Qualifications Euro 2016: Serbie-Albanie, comment un match relance des tensions dans les Balkans
FOOTBALL•Des incidents ont éclaté à Belgrade mardi soir…Romain Baheux (avec J.L)
En quelques heures, ce Serbie-Albanie a réveillé les tensions entre deux nations. Tout a démarré peu avant la pause mardi soir avec l’irruption dans le stade d’un drone avec un drapeau d’une carte de la Grande Albanie, un projet nationaliste de réunification des communautés albanaises des Balkans. En plein Belgrade, où les supporters adverses avaient été interdits par précaution de cette rencontre qualificative pour l'Euro 2016, l’apparition est vécue comme une provocation. «C’est le rêve du peuple albanais que cela arrive, explique Danijel Andjelkovic, handballeur serbe du Fenix Toulouse. On n’existe pas sur cette carte, la provocation est tellement grosse.»
Le match dégénère très rapidement. Le Serbe Stefan Mitrovic attrape le drapeau, une bagarre éclate entre les joueurs des deux camps, rejoints par des supporters. Les Albanais regagnent alors les vestiaires sous les projectiles du public de Belgrade. «On a pris un peu de tout en s’approchant du tunnel pour rentrer: des bouts de pierre, des batteries, raconte à RMC le capitaine Lorik Cana. Des joueurs ont même pris des coups sur le visage.» La rencontre ne reprend évidemment pas.
Un déplacement historique remis en cause?
Depuis, chaque partie présente sa version. Accusé d’avoir piloté le drone, Olsi Rama, le frère du Premier ministre albanais Edi Rama, a démenti la version du ministère des Affaires étrangères serbe qui parle «d’une provocation politique». Dans ce contexte, le déplacement à Belgrade d’Edi Rama, la première visite en Serbie d'un Premier ministre albanais en 68 ans, pourrait être remis en cause. «La visite de M. Rama était attendue à Belgrade comme un signe de normalisation, mais après cet attentat contre l'édification de relations amicales entre la Serbie et l'Albanie, il est clair que cette dernière aura besoin de décennies, si ce n'est de siècles, pour devenir un État normal sans haine envers les Serbes», a ainsi souligné le président serbe Tomislav Nikolic.

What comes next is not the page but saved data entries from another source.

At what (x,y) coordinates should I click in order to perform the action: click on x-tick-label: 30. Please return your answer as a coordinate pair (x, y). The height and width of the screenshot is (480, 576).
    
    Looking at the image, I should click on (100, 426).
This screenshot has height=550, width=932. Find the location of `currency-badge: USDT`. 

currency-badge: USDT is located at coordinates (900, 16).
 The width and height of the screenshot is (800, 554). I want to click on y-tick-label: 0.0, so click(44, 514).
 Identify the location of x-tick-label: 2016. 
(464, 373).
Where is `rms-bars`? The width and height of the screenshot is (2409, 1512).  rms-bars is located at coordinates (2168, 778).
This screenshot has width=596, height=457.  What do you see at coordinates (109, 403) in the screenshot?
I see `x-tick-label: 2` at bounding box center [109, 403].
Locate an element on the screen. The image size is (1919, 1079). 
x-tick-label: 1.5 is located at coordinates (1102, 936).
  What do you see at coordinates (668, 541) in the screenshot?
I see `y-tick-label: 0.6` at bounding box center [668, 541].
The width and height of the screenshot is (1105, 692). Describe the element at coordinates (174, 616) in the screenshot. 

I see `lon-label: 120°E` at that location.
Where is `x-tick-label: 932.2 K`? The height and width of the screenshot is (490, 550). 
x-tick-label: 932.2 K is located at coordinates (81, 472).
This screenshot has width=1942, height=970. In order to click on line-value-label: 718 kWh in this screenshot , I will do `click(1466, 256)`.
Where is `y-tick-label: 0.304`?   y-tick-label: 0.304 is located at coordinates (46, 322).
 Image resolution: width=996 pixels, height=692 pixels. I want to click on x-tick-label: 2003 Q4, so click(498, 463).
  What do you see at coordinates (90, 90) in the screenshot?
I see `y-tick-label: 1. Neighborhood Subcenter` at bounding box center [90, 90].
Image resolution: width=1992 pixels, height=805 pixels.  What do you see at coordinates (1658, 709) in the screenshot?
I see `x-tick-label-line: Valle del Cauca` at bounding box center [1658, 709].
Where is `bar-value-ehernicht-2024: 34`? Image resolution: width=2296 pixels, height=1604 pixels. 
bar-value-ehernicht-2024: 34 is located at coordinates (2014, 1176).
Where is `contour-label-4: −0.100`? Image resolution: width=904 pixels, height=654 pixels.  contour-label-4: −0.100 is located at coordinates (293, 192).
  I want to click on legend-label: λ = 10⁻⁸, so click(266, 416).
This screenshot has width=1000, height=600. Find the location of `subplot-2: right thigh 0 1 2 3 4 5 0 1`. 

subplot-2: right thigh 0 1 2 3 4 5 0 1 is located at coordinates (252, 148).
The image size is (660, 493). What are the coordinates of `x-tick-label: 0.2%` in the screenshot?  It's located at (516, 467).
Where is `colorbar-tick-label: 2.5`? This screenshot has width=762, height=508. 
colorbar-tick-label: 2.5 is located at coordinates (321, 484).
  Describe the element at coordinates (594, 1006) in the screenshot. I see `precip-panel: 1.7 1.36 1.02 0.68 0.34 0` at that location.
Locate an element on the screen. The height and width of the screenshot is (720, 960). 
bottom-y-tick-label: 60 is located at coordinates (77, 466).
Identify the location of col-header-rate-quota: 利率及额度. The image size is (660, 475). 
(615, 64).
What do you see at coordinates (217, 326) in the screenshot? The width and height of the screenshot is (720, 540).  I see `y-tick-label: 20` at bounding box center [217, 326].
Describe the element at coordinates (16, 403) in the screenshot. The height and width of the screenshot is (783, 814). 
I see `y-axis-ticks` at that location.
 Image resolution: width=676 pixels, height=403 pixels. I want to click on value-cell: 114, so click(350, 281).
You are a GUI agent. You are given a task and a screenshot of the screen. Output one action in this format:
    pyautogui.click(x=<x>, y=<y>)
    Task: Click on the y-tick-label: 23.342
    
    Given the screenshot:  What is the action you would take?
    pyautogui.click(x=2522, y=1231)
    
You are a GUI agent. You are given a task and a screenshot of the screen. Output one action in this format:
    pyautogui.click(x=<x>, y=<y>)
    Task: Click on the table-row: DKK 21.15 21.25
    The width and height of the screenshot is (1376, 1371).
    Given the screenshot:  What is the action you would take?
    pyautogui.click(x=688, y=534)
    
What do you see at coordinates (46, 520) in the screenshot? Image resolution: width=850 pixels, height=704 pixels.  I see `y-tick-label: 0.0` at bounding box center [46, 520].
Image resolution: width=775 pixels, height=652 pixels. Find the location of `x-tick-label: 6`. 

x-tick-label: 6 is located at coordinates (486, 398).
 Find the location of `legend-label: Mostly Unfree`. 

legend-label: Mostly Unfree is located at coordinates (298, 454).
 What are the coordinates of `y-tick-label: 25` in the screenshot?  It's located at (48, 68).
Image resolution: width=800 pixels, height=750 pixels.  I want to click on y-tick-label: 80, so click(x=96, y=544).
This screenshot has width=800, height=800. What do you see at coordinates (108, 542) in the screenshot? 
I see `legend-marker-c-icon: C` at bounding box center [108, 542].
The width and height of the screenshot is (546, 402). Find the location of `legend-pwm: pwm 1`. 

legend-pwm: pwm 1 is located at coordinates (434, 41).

Avant le match, les deux Etats montraient pourtant des signes de rapprochement. «Il y a des tensions liées à la question du Kosovo (ex-province serbe peuplée en majorité d’Albanais) mais cet événement ne doit pas cacher une réalité plus calme entre les deux pays, explique Gaëlle Pério Valero, chercheur à l’Institut de relations internationales et stratégiques (IRIS). Des relations commerciales existent.» Chez les supporters, la rencontre a ravivé des tensions ethniques. L'interruption de la rencontre a été fêtée en Macédoine et en Albanie. A Pristina, capitale du Kosovo, près de cinq mille personnes ont célébré cette forme de la victoire sur le voisin. «Ce match est un vecteur d’expression de plaies qui ne sont pas cicatrisées, poursuit Gaëlle Pério Valero. C’est un conflit qui a eu lieu il n’y a que vingt ans. Dans la tête de certaines personnes, la guerre n’est pas finie.»